## [DATA FOR PROCESSING]
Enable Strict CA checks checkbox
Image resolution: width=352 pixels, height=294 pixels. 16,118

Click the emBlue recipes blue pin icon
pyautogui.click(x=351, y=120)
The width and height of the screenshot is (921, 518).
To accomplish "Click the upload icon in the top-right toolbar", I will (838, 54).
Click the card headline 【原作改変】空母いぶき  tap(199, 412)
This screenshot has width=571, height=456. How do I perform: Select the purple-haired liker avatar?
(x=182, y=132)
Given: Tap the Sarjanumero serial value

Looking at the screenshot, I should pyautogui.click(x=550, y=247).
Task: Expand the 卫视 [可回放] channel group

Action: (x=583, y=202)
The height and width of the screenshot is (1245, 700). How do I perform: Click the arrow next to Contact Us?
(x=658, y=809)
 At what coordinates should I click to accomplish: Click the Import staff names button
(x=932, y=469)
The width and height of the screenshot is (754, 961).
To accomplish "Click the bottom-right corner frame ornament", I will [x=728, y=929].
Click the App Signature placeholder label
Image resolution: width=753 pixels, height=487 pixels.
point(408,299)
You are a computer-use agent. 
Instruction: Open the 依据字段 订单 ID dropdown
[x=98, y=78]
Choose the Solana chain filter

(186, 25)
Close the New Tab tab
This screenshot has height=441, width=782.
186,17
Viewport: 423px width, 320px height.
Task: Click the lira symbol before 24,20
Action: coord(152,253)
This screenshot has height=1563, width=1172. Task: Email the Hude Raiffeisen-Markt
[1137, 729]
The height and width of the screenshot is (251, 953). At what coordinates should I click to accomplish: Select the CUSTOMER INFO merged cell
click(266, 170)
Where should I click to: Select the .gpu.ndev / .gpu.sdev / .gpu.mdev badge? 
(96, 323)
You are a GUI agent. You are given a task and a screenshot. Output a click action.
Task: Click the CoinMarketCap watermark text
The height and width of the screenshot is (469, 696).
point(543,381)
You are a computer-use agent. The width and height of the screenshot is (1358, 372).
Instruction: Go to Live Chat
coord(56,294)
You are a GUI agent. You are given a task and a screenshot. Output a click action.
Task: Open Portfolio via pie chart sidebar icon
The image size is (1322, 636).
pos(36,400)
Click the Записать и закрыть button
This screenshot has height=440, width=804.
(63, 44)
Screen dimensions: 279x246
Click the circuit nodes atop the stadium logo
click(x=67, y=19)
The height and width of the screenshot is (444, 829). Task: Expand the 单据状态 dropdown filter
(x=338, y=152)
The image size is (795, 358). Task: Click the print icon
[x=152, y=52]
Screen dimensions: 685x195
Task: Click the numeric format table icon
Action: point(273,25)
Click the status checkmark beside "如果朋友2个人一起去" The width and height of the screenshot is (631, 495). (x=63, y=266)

## [WHAT IS EXPECTED]
Reprint the entries above in full, exactly as they are.

## [EXERCISE ANSWER]
Enable Strict CA checks checkbox
Image resolution: width=352 pixels, height=294 pixels. 16,118

Click the emBlue recipes blue pin icon
pyautogui.click(x=351, y=120)
The width and height of the screenshot is (921, 518).
To accomplish "Click the upload icon in the top-right toolbar", I will (838, 54).
Click the card headline 【原作改変】空母いぶき  tap(199, 412)
This screenshot has width=571, height=456. How do I perform: Select the purple-haired liker avatar?
(x=182, y=132)
Given: Tap the Sarjanumero serial value

Looking at the screenshot, I should pyautogui.click(x=550, y=247).
Task: Expand the 卫视 [可回放] channel group

Action: (x=583, y=202)
The height and width of the screenshot is (1245, 700). How do I perform: Click the arrow next to Contact Us?
(x=658, y=809)
 At what coordinates should I click to accomplish: Click the Import staff names button
(x=932, y=469)
The width and height of the screenshot is (754, 961).
To accomplish "Click the bottom-right corner frame ornament", I will [x=728, y=929].
Click the App Signature placeholder label
Image resolution: width=753 pixels, height=487 pixels.
point(408,299)
You are a computer-use agent. 
Instruction: Open the 依据字段 订单 ID dropdown
[x=98, y=78]
Choose the Solana chain filter

(186, 25)
Close the New Tab tab
This screenshot has height=441, width=782.
186,17
Viewport: 423px width, 320px height.
Task: Click the lira symbol before 24,20
Action: coord(152,253)
This screenshot has height=1563, width=1172. Task: Email the Hude Raiffeisen-Markt
[1137, 729]
The height and width of the screenshot is (251, 953). At what coordinates should I click to accomplish: Select the CUSTOMER INFO merged cell
click(266, 170)
Where should I click to: Select the .gpu.ndev / .gpu.sdev / .gpu.mdev badge? 
(96, 323)
You are a GUI agent. You are given a task and a screenshot. Output a click action.
Task: Click the CoinMarketCap watermark text
The height and width of the screenshot is (469, 696).
point(543,381)
You are a computer-use agent. The width and height of the screenshot is (1358, 372).
Instruction: Go to Live Chat
coord(56,294)
You are a GUI agent. You are given a task and a screenshot. Output a click action.
Task: Open Portfolio via pie chart sidebar icon
The image size is (1322, 636).
pos(36,400)
Click the Записать и закрыть button
This screenshot has height=440, width=804.
(63, 44)
Screen dimensions: 279x246
Click the circuit nodes atop the stadium logo
click(x=67, y=19)
The height and width of the screenshot is (444, 829). Task: Expand the 单据状态 dropdown filter
(x=338, y=152)
The image size is (795, 358). Task: Click the print icon
[x=152, y=52]
Screen dimensions: 685x195
Task: Click the numeric format table icon
Action: point(273,25)
Click the status checkmark beside "如果朋友2个人一起去" The width and height of the screenshot is (631, 495). (x=63, y=266)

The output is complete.